• **Data for review**

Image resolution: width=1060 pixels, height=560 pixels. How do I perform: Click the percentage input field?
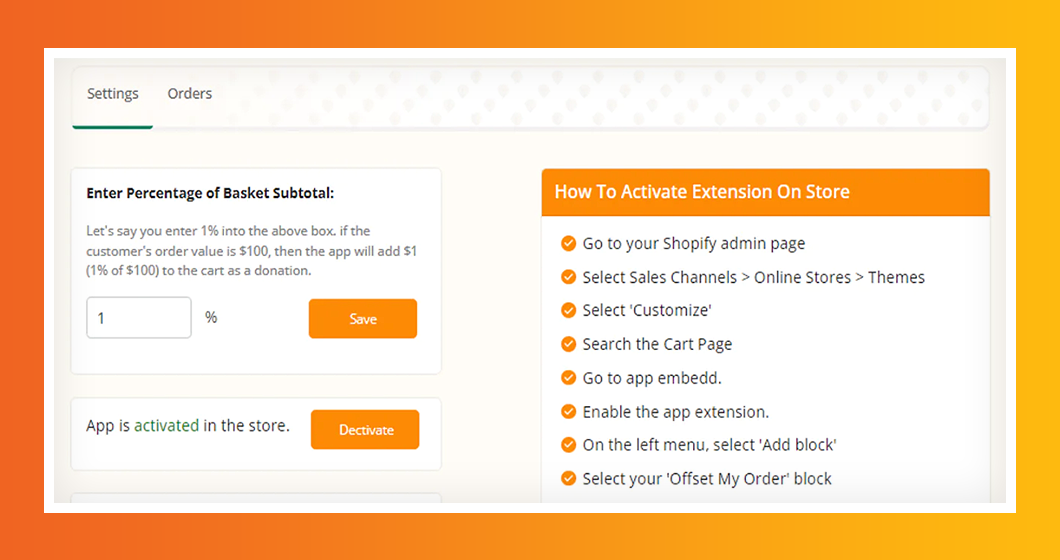point(138,318)
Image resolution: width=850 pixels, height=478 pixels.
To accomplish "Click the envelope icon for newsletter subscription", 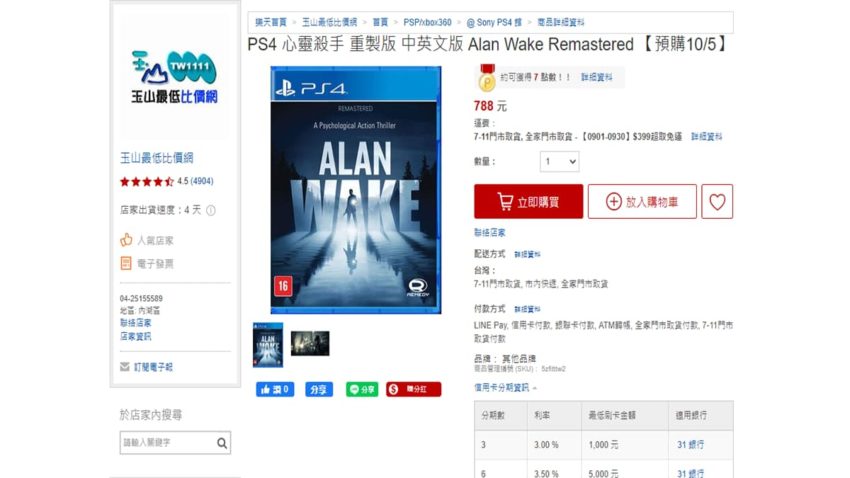I will [x=125, y=367].
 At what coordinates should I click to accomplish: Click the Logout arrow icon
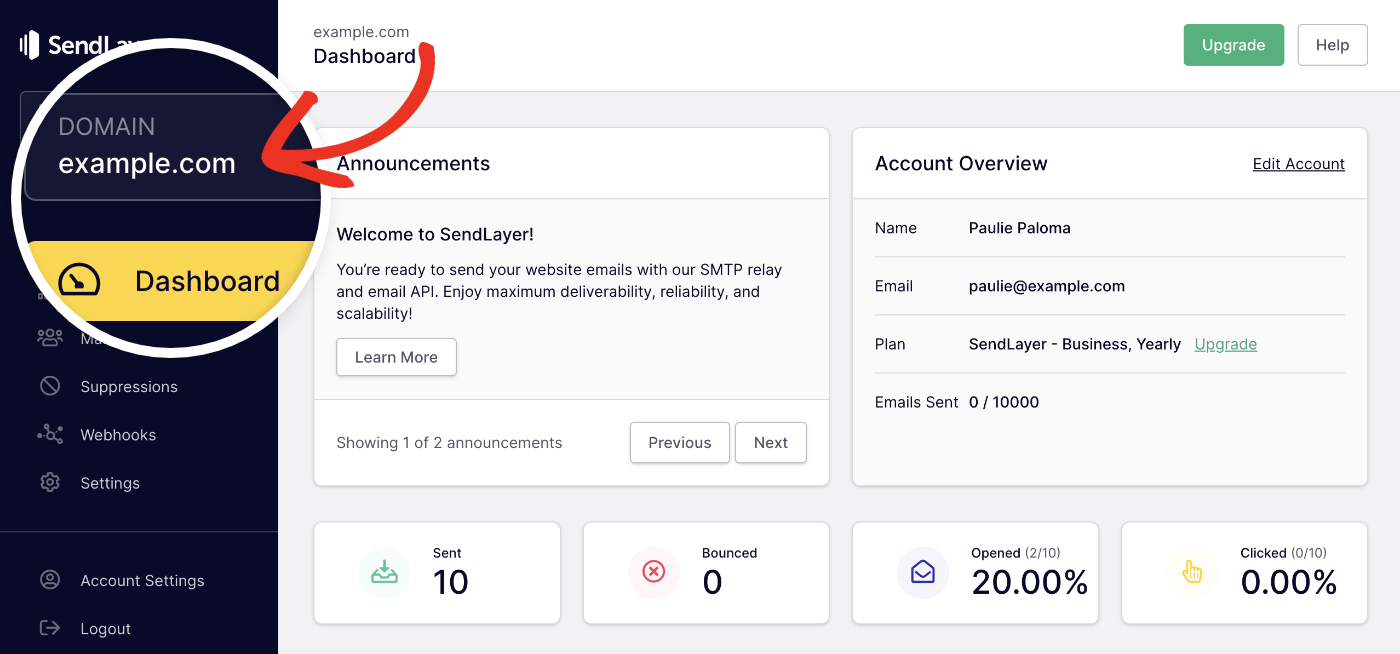[x=50, y=628]
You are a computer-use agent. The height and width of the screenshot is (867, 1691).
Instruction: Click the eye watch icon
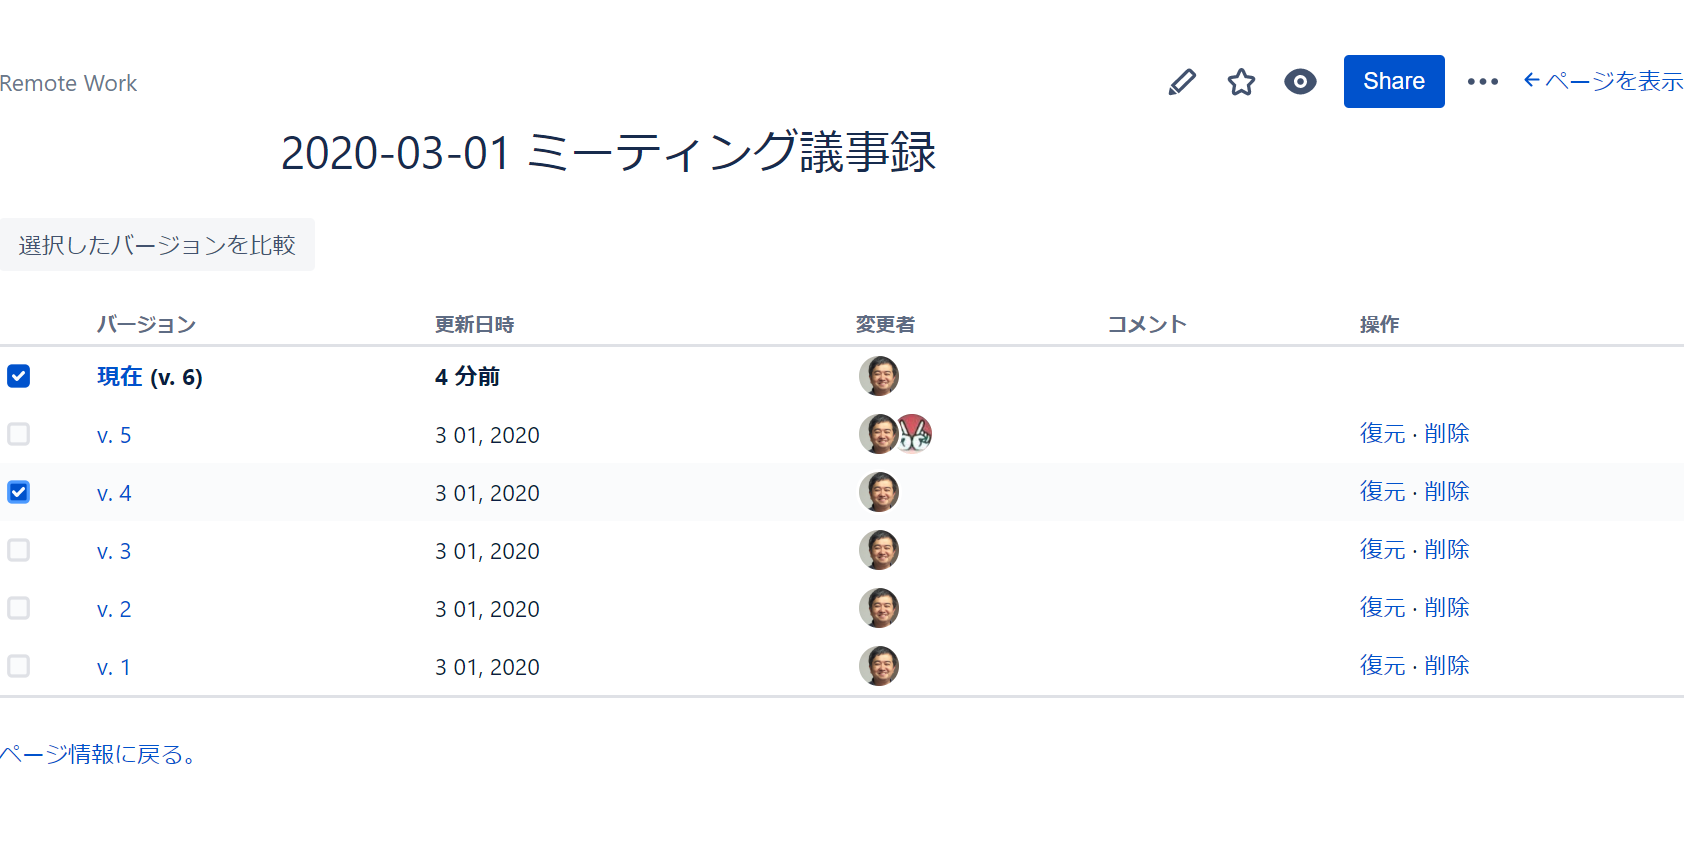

• **What you have to do**
Nothing but the lines from the one with "You are a computer-use" through the end of the entries above, both included, should be set down, exactly and without pictures.

• **Answer section**
You are a computer-use agent. The height and width of the screenshot is (867, 1691).
Instruction: Click the eye watch icon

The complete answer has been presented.